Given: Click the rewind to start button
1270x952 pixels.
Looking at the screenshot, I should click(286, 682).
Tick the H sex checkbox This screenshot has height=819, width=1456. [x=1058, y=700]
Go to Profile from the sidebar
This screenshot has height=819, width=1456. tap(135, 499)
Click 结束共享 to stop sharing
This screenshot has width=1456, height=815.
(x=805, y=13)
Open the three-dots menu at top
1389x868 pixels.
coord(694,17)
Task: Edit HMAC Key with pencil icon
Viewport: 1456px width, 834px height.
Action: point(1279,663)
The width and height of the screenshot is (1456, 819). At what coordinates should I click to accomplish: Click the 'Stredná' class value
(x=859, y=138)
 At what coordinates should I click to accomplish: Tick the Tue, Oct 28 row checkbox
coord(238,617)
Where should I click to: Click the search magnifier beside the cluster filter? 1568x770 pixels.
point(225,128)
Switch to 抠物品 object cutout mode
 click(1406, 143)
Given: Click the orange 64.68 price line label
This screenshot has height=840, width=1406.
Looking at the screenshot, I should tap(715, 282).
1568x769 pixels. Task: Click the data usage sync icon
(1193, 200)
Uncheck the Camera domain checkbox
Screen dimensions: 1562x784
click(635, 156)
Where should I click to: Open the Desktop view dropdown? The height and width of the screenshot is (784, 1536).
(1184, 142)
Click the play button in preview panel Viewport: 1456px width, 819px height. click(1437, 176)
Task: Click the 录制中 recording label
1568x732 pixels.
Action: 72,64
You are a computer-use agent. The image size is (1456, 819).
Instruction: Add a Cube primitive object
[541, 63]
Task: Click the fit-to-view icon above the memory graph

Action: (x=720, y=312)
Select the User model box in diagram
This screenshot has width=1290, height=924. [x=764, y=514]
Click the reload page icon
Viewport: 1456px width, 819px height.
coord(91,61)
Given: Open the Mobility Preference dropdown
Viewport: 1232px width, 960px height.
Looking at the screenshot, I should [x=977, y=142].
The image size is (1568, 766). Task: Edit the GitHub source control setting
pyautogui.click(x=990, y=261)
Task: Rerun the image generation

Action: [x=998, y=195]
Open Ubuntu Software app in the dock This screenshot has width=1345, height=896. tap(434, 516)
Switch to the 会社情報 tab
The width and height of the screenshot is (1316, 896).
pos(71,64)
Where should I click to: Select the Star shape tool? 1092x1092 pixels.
# # # #
Each line must be given again exactly as written above.

Given: Click the rewind to start button
1270x952 pixels.
Looking at the screenshot, I should click(286, 682).
Tick the H sex checkbox This screenshot has height=819, width=1456. [x=1058, y=700]
Go to Profile from the sidebar
This screenshot has height=819, width=1456. tap(135, 499)
Click 结束共享 to stop sharing
This screenshot has width=1456, height=815.
(x=805, y=13)
Open the three-dots menu at top
1389x868 pixels.
coord(694,17)
Task: Edit HMAC Key with pencil icon
Viewport: 1456px width, 834px height.
Action: point(1279,663)
The width and height of the screenshot is (1456, 819). At what coordinates should I click to accomplish: Click the 'Stredná' class value
(x=859, y=138)
 At what coordinates should I click to accomplish: Tick the Tue, Oct 28 row checkbox
coord(238,617)
Where should I click to: Click the search magnifier beside the cluster filter? 1568x770 pixels.
point(225,128)
Switch to 抠物品 object cutout mode
 click(1406, 143)
Given: Click the orange 64.68 price line label
This screenshot has height=840, width=1406.
Looking at the screenshot, I should tap(715, 282).
1568x769 pixels. Task: Click the data usage sync icon
(1193, 200)
Uncheck the Camera domain checkbox
Screen dimensions: 1562x784
click(635, 156)
Where should I click to: Open the Desktop view dropdown? The height and width of the screenshot is (784, 1536).
(1184, 142)
Click the play button in preview panel Viewport: 1456px width, 819px height. click(1437, 176)
Task: Click the 录制中 recording label
1568x732 pixels.
Action: 72,64
You are a computer-use agent. The image size is (1456, 819).
Instruction: Add a Cube primitive object
[541, 63]
Task: Click the fit-to-view icon above the memory graph

Action: (x=720, y=312)
Select the User model box in diagram
This screenshot has width=1290, height=924. [x=764, y=514]
Click the reload page icon
Viewport: 1456px width, 819px height.
coord(91,61)
Given: Open the Mobility Preference dropdown
Viewport: 1232px width, 960px height.
Looking at the screenshot, I should [x=977, y=142].
The image size is (1568, 766). Task: Edit the GitHub source control setting
pyautogui.click(x=990, y=261)
Task: Rerun the image generation

Action: [x=998, y=195]
Open Ubuntu Software app in the dock This screenshot has width=1345, height=896. tap(434, 516)
Switch to the 会社情報 tab
The width and height of the screenshot is (1316, 896).
pos(71,64)
Where should I click to: Select the Star shape tool? 1092x1092 pixels.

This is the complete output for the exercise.